Paramedics arrived roughly four minutes after the call and used an automated external defibrillator (AED) to send shocks to Diana's heart. After four or five shocks, they transported her to UW Hospital, where a stint was placed in her coronary artery. Diana experienced no heart damage from the attack, which she attributes to her husband's use of CPR and the quick response by paramedics.
"I'm so lucky." Diana says. "My mother died at the age of 58 in her sleep (of a heart attack) and that's exactly my age when it happened."
Diana recalls subtle warning signs prior to her heart attack. Immediately before she went to bed, she remembers experiencing upper back pain between her shoulder blades and below her neck. However, Diana attributed the pain to soreness from exercise.
"When you're working out and being active, you just assume it's from that. If there was an immediate warning,that was the only thing."
About six months before her heart attack, Diana visited her doctor complaining of being winded. The doctor attributed her loss of breath to mild asthma, which was very common that summer because of poor air quality. Diana's husband, a physician himself, wishes he would have paid more attention to her symptoms as a sign of something worse.

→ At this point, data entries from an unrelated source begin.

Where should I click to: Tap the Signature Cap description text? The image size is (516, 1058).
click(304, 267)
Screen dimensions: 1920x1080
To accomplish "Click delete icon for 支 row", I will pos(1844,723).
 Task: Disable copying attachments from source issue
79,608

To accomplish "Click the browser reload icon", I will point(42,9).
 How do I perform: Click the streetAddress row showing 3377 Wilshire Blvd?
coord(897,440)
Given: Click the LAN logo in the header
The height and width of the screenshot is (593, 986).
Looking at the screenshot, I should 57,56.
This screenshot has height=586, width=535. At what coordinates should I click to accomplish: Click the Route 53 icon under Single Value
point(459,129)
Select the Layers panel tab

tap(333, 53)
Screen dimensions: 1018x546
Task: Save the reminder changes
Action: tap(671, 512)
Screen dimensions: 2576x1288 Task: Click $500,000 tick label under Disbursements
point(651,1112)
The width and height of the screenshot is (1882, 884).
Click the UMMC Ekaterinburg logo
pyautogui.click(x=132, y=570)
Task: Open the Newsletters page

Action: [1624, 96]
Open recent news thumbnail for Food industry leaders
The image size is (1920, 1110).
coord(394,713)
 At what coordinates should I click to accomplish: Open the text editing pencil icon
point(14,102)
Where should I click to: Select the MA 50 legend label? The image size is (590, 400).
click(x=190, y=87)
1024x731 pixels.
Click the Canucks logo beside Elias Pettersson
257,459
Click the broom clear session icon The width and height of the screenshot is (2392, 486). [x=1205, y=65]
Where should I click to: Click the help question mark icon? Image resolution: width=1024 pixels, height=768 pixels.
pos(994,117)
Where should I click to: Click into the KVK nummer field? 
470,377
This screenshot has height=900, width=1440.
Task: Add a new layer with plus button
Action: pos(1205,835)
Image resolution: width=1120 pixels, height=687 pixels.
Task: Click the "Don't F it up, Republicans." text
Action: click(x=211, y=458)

"That (shortness of breath) was a sign I think that it was the heart - we just didn't pick up on it," Diana says. "It's not the physician's fault. I think there's a lot we don't know yet about warning signs."
Tests prior to her heart attack showed that her cholesterol was within a healthy range and that her blood pressure was low. Diana advises women to seek more testing and regular check-ups, especially if they have a family history of heart problems like her. Women should ask their physician to check their risk for heart disease and, if necessary, create a plan to manage those risks.
After her heart attack, Diana sought to reduce stress in her life. She decided to retire early from her job as a pastor at the First Congregational Church in Madison. Although she misses her job as pastor, she does not regret the decision to leave.
"(Women) are the caregivers for so many people," Diana says. "Pastors are so focused on being caregivers, that even when they have heart disease, it's really hard to stop doing that. You have to realize that one of the people you have to care for is yourself."
Today, Diana spends time with her seven grandchildren and works out in the fitness center at the UW Health Research Park Clinic. She receives yearly check-ups from a UW Health cardiologist and continues to monitor her blood pressure and cholesterol levels.
"All of my children and grandchildren have been checked for cholesterol and blood pressure levels," Diana says. She hopes her family can be proactive about heart health, and that close monitoring will help prevent future heart problems in her family.